How I ache for summer skies, to leap and arch
over the earth, spread light, energy and love.

But for now my shriek, my low level beam, insists
my right for the few hours I’m allowed
to crisp up these dark winter days.

Biography:

Maggie Reed lives in the Malvern Hills, Worcestershire, having spent much of her life in Cumbria. Her current collection Let Small Wings Fly was self-published in 2021 to accompany the Arts Council funded travelling art exhibition ‘Mappa Marches’ that visited libraries and art centres across Herefordshire throughout 2022.

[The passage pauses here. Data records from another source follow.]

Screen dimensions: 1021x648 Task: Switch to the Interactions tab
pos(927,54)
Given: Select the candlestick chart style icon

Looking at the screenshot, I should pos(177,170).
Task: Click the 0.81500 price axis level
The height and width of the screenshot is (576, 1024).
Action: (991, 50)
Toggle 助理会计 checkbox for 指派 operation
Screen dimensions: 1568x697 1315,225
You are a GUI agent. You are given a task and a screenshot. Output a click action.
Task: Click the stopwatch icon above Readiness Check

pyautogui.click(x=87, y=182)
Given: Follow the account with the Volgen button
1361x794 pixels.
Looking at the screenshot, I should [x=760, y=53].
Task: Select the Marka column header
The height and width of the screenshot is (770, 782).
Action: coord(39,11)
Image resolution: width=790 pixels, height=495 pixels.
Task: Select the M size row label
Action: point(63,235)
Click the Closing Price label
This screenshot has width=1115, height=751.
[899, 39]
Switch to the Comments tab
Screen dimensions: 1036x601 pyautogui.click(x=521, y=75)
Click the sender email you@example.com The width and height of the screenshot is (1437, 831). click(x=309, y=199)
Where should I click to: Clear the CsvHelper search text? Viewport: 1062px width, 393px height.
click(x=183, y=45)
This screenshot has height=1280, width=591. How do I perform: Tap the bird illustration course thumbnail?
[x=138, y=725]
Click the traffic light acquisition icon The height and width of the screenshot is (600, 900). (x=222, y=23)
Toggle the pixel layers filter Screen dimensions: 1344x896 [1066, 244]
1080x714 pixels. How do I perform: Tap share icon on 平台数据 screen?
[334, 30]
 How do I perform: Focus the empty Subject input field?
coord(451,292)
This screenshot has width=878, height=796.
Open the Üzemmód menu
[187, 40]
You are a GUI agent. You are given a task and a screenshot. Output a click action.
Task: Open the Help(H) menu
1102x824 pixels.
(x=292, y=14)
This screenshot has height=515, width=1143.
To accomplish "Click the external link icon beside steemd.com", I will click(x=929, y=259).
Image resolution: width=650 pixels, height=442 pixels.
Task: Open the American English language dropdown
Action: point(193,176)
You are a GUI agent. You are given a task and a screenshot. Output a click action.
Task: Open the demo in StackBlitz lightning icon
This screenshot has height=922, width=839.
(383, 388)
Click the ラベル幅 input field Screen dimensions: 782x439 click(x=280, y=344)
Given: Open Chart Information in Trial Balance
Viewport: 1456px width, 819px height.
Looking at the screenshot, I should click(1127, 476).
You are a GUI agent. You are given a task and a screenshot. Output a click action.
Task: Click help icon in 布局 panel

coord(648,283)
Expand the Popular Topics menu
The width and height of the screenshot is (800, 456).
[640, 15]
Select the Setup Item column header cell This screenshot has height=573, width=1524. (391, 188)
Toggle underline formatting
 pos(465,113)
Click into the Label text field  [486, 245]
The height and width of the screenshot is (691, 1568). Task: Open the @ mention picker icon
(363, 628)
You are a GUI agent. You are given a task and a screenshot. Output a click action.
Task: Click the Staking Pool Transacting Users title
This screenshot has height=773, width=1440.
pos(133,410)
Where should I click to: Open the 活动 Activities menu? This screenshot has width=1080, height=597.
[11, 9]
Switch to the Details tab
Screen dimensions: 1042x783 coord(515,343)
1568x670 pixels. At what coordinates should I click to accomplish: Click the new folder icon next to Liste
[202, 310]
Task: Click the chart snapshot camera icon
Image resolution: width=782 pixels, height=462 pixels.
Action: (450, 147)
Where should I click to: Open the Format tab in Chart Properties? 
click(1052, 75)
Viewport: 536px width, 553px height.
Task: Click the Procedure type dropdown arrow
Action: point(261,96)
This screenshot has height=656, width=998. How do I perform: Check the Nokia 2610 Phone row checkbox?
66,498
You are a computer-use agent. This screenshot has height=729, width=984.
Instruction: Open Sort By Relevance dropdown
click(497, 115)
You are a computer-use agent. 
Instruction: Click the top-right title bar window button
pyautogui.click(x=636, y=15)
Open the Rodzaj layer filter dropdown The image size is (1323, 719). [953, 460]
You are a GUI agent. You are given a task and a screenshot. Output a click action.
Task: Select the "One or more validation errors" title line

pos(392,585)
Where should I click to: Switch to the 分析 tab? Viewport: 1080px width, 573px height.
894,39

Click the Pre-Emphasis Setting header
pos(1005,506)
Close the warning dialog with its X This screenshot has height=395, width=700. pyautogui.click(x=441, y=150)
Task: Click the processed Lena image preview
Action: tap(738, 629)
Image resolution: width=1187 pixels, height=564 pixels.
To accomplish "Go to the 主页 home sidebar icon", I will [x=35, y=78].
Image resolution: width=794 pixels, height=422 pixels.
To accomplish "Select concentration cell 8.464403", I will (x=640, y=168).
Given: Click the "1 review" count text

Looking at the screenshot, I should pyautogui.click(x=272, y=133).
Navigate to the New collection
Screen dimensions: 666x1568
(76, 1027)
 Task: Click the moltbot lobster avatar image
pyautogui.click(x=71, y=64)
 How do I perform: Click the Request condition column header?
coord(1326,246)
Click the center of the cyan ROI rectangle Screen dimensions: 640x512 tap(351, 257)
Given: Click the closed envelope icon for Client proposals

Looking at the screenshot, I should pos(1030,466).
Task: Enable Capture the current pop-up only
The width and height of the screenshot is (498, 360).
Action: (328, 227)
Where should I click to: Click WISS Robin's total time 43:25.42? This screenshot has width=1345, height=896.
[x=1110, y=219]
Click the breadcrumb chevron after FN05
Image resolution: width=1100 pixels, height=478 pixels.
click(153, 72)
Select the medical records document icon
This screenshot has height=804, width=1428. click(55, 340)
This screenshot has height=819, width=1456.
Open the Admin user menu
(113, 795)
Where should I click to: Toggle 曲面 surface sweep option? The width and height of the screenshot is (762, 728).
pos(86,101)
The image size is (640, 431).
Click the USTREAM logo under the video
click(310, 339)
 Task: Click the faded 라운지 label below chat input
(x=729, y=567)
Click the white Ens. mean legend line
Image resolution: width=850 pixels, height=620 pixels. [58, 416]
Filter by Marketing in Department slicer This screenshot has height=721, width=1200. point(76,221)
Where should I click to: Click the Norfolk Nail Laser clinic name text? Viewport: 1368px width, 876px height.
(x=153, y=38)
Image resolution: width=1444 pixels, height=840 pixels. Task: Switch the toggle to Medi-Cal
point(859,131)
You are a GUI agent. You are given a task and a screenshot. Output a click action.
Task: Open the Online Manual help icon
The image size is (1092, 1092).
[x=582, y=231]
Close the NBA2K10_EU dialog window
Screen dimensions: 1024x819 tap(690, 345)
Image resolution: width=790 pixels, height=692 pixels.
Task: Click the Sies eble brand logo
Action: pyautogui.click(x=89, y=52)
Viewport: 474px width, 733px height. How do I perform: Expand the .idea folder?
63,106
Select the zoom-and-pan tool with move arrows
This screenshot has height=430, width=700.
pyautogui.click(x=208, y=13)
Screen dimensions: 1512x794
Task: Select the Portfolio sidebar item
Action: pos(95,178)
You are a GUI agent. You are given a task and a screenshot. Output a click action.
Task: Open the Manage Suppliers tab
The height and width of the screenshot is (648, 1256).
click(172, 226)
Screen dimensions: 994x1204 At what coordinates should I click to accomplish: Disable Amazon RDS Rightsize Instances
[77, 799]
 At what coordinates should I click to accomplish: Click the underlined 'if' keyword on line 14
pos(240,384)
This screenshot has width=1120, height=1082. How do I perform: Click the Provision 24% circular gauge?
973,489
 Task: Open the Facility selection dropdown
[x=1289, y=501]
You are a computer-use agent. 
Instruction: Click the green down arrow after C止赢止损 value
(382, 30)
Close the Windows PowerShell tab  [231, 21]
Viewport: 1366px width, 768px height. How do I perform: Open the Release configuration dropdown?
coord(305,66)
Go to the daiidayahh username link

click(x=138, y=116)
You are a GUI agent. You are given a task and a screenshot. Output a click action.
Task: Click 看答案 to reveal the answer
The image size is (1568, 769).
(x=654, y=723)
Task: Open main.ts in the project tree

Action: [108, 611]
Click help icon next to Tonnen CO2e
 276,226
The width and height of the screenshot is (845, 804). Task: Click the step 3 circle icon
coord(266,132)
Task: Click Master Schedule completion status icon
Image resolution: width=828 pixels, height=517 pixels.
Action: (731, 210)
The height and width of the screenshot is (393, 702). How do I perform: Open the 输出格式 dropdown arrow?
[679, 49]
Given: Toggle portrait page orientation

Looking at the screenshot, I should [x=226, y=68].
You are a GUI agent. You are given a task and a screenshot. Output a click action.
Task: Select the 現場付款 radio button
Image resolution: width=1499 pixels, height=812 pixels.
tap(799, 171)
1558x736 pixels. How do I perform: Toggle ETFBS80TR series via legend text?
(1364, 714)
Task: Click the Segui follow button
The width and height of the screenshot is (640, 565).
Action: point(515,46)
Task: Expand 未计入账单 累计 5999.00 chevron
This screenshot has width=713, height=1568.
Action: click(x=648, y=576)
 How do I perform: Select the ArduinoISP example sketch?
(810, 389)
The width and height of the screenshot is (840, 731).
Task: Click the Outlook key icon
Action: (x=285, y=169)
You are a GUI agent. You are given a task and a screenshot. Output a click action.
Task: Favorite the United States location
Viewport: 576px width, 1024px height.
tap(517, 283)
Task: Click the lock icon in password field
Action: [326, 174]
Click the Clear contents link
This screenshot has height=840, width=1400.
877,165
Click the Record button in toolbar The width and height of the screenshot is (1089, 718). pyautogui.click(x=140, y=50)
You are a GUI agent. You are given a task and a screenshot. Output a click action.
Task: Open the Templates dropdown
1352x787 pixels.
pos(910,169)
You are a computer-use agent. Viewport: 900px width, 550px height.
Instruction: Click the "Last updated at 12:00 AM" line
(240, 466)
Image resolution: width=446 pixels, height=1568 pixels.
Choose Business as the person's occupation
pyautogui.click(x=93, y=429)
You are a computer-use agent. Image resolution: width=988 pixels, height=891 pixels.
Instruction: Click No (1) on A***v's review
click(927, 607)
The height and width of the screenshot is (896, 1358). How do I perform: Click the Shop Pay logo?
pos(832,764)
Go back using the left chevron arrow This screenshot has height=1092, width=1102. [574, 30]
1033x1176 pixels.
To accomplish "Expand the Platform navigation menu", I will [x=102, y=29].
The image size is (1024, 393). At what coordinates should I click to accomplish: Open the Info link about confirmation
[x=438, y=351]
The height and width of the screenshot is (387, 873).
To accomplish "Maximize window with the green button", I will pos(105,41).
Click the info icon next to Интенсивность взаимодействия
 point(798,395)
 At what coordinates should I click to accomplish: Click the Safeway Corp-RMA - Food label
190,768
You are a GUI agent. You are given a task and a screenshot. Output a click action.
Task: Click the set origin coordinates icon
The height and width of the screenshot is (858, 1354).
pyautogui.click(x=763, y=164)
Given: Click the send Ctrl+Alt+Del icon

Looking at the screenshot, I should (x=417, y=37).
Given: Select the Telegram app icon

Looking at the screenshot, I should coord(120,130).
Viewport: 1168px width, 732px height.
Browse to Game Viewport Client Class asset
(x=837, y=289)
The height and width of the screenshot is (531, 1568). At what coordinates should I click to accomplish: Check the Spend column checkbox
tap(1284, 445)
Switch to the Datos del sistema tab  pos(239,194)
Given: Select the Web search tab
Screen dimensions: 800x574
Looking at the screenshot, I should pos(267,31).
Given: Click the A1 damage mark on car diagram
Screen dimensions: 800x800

She has been published in several journals, including The North, Orbis, Poetry Birmingham, Pennine Platform, Three Drops from a Cauldron and Poetry Village, and has been included in anthologies such as This Place I Know (Handstand Press, 2018), Places of Poetry (One World, 2019), When All This is Over (Calder Valley Poetry, 2020), Poetry of Worcestershire (Offas Press, 2019) and In the Sticks (Offas Press, 2021). She won the Poem and a Pint competition (judge, Carrie Etter) in 2019.

Crab Snowglobe

Credit: Kurious via PIxabay

Each Sunday in December there will be seasonal poems on the blog. For a few years I lived in the Withington area of Manchester, so I recognised the shop mentioned in Annie Muir’s poem. It’s from her pamphlet New Year’s Eve, published by Broken Sleep Books in 2021.

Crab Snowglobe

Thrown in with shoelaces and paracetamol,
a souvenir from Copson Street pound shop –

this rusty orange crab on a rock
with specks of glitter resting

in every nook and cranny.
Around the base there are footprints in sand

and another, smaller crab,
exactly alike except I can touch it.

Inside your hard, glass globe
you seem to be in some other dimension

like the reflection in a mirror,
or memory.

Either dormant or ecstatic –
when I shake you up

it is for a moment New Year’s Eve,
your pincers grasping to catch the confetti

that floats around your head
in kaleidoscope slow motion.

Then, when each piece has fallen, you wait
for something else to happen.

Biography


Annie Muir lives in Glasgow. Her debut pamphlet New Year’s Eve was published by Broken Sleep Books. Pre-pandemic she handed out poems on the street outside local libraries, and she has a podcast – Time for one Poem – aimed at complete beginners to poetry.